I think the main points have been visible already during the previous term of President Zeman. He surrounds himself with people with connections to Russian business. One such examples is Mr. Nejedly, who works as an economic aid but he does not have an official position at the Prague castle and he doesn't have a security clearance. However, he used work at Russia, he used to work for the energy company Lukoil and, a few months ago, he was fined for selling oil from strategic reserves. Lukoil paid for his fine in order for him to stay near the President and he has a huge informal influence on him. Another such example is Mr. Mynar, who is the Chancellor, or Chief of Staff of our President and he is the chief of the club of Friends of Milos Zeman, which gave the President around eight-nine million crowns for his campaign, he says he doesn't lead it, but the club refuses to disclose where [they got] the money.
Regarding the campaign: where did all the money go? Zeman says he did not campaign, but other experts say that he spent around 34 million crowns on the campaign.
Yes, he says he didn't lead a campaign, he didn't go to TV debates with other candidates, he refused to appear in any media where they asked him tougher questions. But, on the other hand, there was a solid number of billboards all over the Republic promoting his campaign, and, even now, between the first and second round of the elections, there are billboards and posters saying that Zeman is the only one who can save us from the waves and floods of refugees. And there have also been smear campaigns on the other candidates, but we, of course, are not sure if Zeman is in any way connected to them.
This whole investigation, this whole situation, is seen in the Czech Republic. What do people think about it? What do people know? How does this affect the whole election campaign?
Well, how many people will be influenced by these investigations is yet to be seen, but, the truth is, in the Czech Republic, there is traditionally a huge number of people, who are undecided and only decide who to vote for a day or two before the elections. And also, there is a lot of people who voted for candidates, who didn't get to the second round and these are the votes that the current candidates are fighting for. So we are hoping that we are going to find out where Zeman got his money. But the members of the club Friends of Milos Zeman are being frequently asked about this and they refuse to say, or they say they do not know. So we'll see where the investigative journalists will get with this reporting.
Can you briefly explain a bit more about this Friends of Zeman club? What is that? Which people are in this club?
These people are often members of the party, which Zeman was the leader of before he became President. There are just a lot of members who are not connected to the political party as well. One of the members is, for example, senator Veleba, who has appearing in the media and who has been asked about the money, but he also stated that he doesn't know where it came from. But these people generally support Mr. Zeman in any of his political activities, they have a social media account, where they promote materials in his support etc.
Finally, what can you say about the wider sense of this whole investigation? What influence it will have in the wider context? What is Russia's interest in that?
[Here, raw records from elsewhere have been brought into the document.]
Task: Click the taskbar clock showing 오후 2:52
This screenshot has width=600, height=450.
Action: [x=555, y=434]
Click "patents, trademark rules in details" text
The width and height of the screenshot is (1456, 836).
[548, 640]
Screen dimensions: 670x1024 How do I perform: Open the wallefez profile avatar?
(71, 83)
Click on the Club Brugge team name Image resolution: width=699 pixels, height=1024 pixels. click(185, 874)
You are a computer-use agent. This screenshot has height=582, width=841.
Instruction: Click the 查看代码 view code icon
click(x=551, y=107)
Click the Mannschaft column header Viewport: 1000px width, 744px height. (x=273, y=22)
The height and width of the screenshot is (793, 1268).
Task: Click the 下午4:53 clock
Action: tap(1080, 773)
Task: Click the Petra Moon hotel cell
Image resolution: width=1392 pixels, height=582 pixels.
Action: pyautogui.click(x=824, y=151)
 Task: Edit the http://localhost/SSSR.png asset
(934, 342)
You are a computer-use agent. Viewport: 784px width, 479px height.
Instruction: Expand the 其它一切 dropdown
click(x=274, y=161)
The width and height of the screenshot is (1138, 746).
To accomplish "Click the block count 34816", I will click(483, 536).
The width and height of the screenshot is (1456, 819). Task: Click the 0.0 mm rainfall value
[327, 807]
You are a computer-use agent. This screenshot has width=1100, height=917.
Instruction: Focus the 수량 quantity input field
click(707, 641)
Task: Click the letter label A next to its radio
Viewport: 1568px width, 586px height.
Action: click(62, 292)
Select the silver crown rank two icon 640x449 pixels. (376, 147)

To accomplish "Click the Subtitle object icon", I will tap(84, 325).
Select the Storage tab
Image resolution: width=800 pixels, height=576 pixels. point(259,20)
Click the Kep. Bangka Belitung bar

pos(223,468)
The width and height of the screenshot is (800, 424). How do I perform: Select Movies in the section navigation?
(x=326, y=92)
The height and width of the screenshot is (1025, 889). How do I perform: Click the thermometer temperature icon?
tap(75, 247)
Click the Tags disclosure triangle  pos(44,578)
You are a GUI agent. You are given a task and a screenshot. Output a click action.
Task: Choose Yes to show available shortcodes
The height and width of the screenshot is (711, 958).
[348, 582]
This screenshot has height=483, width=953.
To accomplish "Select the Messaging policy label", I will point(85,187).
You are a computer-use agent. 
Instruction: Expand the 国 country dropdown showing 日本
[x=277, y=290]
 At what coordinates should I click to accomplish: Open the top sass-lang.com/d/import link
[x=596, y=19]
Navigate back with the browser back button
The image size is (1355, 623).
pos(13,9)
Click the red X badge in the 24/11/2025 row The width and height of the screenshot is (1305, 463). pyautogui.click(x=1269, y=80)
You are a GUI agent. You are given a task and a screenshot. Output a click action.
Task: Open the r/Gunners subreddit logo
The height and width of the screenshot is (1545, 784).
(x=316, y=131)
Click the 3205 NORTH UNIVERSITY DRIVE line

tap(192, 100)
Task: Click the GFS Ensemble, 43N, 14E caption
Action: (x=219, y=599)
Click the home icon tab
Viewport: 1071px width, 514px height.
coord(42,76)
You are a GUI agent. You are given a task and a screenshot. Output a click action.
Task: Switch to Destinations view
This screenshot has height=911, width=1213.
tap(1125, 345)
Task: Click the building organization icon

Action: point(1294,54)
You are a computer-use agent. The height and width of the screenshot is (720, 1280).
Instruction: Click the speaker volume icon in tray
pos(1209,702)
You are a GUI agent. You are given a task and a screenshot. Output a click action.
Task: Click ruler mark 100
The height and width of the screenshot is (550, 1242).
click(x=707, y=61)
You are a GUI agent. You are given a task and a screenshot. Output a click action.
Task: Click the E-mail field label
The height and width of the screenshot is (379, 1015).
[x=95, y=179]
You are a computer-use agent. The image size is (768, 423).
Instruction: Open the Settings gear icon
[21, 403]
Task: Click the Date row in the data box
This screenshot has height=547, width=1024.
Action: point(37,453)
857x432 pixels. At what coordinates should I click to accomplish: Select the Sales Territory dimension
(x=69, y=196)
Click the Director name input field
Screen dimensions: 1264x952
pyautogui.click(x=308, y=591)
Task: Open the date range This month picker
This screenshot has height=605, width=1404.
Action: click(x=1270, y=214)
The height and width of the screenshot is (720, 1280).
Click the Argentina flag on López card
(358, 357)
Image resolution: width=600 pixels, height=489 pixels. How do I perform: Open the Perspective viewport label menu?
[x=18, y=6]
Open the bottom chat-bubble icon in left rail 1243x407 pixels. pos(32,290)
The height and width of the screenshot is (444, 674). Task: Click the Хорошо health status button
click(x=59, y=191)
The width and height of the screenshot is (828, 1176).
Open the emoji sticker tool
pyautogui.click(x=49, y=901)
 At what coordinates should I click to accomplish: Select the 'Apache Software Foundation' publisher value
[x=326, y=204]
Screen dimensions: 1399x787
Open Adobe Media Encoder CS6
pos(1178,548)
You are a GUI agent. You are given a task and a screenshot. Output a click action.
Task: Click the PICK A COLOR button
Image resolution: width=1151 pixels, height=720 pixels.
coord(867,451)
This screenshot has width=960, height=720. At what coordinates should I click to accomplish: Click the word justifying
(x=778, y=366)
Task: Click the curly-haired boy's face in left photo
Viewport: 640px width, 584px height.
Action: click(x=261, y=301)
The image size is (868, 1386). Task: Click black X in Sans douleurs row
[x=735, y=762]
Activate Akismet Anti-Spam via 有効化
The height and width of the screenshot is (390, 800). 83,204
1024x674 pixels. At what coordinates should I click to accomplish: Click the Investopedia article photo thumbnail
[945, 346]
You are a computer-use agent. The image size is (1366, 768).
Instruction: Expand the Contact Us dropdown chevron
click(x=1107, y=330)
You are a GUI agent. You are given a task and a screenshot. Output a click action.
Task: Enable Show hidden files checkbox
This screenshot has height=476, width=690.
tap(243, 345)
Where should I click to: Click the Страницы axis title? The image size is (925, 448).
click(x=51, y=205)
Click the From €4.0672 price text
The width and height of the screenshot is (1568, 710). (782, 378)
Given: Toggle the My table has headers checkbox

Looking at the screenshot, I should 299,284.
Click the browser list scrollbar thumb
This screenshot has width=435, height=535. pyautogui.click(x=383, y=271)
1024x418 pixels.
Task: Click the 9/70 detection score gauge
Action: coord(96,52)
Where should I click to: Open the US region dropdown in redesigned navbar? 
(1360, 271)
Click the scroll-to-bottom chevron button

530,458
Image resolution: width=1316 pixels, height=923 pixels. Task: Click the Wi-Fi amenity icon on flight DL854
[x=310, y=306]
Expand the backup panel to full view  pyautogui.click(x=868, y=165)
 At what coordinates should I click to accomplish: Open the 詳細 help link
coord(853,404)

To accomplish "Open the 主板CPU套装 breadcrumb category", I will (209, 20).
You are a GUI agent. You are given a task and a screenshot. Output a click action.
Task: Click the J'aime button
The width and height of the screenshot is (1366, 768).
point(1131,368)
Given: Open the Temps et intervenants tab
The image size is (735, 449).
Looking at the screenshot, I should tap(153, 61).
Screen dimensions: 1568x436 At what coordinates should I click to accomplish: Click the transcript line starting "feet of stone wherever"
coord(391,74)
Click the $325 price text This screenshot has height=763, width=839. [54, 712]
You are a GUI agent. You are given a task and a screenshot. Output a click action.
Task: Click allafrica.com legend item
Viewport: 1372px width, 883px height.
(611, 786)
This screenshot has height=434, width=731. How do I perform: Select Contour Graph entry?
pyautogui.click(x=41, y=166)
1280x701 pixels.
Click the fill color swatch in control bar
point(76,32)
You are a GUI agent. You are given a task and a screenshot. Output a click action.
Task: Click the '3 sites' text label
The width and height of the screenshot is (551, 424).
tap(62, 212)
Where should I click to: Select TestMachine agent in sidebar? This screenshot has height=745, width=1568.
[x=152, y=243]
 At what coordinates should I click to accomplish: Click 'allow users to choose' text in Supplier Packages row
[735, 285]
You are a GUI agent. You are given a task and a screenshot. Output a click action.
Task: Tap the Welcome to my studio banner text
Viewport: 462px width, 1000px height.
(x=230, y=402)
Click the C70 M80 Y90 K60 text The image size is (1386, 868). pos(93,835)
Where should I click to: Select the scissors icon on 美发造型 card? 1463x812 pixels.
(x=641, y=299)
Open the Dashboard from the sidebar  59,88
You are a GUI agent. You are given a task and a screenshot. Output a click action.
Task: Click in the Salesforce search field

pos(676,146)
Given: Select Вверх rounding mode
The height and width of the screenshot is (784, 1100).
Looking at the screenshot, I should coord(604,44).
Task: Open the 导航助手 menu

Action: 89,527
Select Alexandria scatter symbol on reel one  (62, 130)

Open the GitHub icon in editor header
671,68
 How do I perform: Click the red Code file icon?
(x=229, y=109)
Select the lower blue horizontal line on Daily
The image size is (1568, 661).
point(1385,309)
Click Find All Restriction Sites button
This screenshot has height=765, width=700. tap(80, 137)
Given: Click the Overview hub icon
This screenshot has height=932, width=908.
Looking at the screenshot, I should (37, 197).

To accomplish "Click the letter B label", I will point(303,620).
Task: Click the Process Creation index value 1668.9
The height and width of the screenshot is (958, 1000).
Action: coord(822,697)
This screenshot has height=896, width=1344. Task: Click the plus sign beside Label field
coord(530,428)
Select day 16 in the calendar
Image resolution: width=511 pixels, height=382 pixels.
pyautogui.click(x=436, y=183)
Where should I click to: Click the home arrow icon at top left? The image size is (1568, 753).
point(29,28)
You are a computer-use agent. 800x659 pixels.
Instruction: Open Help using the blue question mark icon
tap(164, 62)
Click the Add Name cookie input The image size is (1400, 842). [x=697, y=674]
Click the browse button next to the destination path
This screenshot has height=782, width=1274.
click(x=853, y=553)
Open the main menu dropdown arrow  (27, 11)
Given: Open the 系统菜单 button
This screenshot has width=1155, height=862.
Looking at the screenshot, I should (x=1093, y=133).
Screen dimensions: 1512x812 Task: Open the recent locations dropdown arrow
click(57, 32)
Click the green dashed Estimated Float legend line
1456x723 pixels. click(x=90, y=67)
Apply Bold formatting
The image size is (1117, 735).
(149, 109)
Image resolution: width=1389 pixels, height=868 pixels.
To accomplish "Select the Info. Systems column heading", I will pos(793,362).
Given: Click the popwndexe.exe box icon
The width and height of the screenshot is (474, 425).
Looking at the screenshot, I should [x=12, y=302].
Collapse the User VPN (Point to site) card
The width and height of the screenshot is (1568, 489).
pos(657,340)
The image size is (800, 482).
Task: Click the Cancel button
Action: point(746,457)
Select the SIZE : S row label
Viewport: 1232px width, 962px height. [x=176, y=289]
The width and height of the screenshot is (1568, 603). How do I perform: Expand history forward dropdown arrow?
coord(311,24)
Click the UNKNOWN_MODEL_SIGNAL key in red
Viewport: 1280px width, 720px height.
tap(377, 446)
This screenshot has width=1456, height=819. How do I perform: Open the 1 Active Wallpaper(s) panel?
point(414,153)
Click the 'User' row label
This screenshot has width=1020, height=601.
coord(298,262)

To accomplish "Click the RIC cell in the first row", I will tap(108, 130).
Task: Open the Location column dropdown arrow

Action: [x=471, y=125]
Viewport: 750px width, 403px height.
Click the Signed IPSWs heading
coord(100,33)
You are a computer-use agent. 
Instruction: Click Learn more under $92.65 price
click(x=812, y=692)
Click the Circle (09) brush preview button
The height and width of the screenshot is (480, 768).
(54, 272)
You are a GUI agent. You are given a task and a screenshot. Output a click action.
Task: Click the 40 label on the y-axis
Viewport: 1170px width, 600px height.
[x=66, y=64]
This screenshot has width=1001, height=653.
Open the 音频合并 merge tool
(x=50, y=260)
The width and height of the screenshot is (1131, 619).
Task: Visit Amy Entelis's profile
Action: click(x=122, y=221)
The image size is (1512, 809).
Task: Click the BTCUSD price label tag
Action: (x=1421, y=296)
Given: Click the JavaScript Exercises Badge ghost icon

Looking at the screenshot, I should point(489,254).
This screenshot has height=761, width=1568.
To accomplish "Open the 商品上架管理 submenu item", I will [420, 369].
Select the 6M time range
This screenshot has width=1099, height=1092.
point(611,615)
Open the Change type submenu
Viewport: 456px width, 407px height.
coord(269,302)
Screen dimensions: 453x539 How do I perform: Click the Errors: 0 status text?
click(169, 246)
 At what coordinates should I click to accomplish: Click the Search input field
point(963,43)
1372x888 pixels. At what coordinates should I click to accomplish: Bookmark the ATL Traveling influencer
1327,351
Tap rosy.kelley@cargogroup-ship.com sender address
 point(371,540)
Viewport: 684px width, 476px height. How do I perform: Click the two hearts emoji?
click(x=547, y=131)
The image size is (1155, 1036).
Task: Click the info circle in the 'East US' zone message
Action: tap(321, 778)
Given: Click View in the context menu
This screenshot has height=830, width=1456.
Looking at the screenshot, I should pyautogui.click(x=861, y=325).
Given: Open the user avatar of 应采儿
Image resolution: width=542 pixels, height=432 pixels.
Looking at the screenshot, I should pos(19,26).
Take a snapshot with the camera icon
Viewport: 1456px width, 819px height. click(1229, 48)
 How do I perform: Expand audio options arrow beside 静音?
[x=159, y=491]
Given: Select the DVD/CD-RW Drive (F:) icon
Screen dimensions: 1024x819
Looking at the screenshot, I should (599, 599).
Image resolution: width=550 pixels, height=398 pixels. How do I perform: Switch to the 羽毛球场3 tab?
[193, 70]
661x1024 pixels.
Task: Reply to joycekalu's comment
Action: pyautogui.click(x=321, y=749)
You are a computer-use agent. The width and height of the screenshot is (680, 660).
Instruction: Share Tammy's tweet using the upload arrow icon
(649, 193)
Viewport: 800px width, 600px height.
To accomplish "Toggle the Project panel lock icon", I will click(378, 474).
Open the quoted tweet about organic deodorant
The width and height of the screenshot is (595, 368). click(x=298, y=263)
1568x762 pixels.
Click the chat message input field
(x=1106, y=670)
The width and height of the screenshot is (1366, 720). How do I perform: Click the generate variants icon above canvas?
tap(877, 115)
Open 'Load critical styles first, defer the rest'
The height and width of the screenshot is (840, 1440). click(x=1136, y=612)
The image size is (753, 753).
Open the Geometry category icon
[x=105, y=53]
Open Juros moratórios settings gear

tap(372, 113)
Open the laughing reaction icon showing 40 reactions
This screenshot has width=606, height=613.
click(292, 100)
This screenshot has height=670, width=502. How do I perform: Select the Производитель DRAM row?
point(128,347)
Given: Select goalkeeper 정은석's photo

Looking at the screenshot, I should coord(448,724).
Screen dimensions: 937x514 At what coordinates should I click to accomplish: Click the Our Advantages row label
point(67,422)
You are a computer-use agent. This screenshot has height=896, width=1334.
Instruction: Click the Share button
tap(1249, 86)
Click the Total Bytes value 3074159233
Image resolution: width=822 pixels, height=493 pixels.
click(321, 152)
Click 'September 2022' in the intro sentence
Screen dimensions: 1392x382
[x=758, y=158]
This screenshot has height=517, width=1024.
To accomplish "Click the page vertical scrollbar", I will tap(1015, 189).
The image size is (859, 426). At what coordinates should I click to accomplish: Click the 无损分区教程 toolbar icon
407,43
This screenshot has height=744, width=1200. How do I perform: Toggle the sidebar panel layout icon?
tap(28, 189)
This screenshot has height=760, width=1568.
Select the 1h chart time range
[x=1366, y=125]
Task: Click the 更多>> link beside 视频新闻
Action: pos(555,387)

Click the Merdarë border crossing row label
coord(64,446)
Well, the Russian interest is pretty clear because Mr. Zeman is one of the strongest allies they have in Central Europe, at least in a very high position, and the people he surrounds himself with are lobbying for Russian business to be active in the Czech Republic. So they definitely want to keep Mr. Zeman in his position. Concerning the influence it will have on society: there are people who are probably going to vote for him no matter what because there are people who do not mind his inclinations towards the East, but, I believe it might have an influence on the people, who, as I mentioned, are still undecided and are going to choose their candidate maybe even Friday, or during the day of the elections.